[BRANO FORNITO]
>>>>>

Dopodichè, dopo una partecipazione al Festival di Sanremo con il brano “Non Ci Piove” nel 2000, Joe Barbieri fonda nel 2003 la casa discografica “Microcosmo Dischi” pubblicando “Fuori Catalogo” in cui esegue sue canzoni solo con l’ausilio della chitarra.
Ma il vero salto di qualità avviene nel 2004 con il disco “In Parole Povere” in cui si combinano jazz, musica cantautoriale e bossa nova.
Il 16 gennaio del 2009 esce “Maison Maravilha” che si può considerare il suo capolavoro contenente undici tracce affascinanti e disarmanti.
Abbiamo incontrato Joe Barbieri al termine del concerto tenuto presso il Rising South di Napoli e gli abbiamo rivolto alcune domande :
Dalla canzone “Non Ci Piove”, presentata al Festival di Sanremo nel 2000, fino ad oggi cos’è cambiato, cosa ti ha spinto a fare un album così particolare, anche nella cura degli arrangiamenti?

<<<<<

[ESERCIZI]
1. Rispondi alle domande seguenti basandoti sul brano su Joe Barbieri.
(a) Con quale brano Joe Barbieri partecipò al Festival di Sanremo nel 2000?
(b) In quale anno fondò la casa discografica "Microcosmo Dischi"?
(c) Quante tracce contiene "Maison Maravilha"?
2. Continua il brano su Joe Barbieri a partire dall'ultima frase riportata.
Le righe seguenti sono materiale a sé, distinto dal brano.

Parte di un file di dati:

>>>>>

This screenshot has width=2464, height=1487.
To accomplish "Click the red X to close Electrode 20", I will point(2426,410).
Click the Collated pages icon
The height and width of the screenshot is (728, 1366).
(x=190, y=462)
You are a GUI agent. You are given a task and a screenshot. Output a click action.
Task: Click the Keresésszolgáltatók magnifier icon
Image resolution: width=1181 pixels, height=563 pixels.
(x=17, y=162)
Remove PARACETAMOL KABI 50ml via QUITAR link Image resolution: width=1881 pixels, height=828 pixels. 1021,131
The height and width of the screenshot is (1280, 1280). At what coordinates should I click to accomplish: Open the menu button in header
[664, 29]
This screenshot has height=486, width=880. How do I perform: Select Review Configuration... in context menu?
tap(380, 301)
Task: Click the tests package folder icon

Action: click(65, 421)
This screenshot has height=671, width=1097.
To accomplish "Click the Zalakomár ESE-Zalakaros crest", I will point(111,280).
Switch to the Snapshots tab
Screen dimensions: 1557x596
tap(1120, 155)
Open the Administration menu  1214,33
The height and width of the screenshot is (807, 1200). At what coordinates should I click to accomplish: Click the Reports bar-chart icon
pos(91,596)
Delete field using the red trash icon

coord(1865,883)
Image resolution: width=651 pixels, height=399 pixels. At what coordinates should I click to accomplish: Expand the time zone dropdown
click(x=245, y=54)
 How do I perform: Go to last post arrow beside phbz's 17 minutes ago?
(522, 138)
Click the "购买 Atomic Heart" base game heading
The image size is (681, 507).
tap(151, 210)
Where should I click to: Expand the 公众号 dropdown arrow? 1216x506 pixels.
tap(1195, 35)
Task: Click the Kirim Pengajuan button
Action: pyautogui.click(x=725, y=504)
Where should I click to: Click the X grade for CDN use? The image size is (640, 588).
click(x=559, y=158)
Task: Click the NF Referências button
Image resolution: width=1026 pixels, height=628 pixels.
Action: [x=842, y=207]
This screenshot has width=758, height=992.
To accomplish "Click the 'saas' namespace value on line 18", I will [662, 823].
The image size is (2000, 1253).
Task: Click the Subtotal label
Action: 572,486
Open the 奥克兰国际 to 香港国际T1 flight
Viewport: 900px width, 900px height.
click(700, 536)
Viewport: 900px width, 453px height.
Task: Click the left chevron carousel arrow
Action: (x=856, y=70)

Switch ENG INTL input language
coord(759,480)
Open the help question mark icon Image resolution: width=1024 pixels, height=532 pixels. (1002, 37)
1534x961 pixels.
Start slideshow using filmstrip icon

<<<<<

[SOLUZIONI PER ESERCIZIO]
1.
(a) "Non Ci Piove"
(b) Nel 2003
(c) Undici

2.
Abbracciare l’indipendenza. è un po’ come quando per tutta la vita vivi in famiglia e poi vai a vivere da solo. Ti devi fare carico di aspetti favorevoli e ‘sfavorevoli’. Insomma questo disco è nato, come anche “In Parole Povere”, per guardarsi dentro e capire esattamente cosa avevo voglia di fare senza avere più alle spalle persone di grande carisma a proteggermi. “Essere indipendenti” ti dà la possibilità di scavarti dentro.
In te c’è un substrato culturale molto forte, si avverte che sei onnivoro, e, in questo tuo percorso, cosa ti ha spinto ad avvicinarti all’universo della MPB (“Musica Popular Brasileira”, ndr.)?
Non c’è mai stato un evento scatenante durante il percorso, la MPB è un mondo nel quale convivono benissimo armonia, melodia e ritmo, tre elementi della musica che si legano nella maniera più alta senza che uno dei tre sia sacrificato a favore degli altri.
Anche nei tuoi testi, pur non essendoci “l’amore, il sorriso e il fiore” tipico dei testi della bossa nova, c’è un comune sentire con i bossanovisti, l’amore visto ai giorni d’oggi con lo sguardo nostalgico rivolto al passato.
Secondo te, oggi, quanto è rivoluzionario fare una canzone d’amore?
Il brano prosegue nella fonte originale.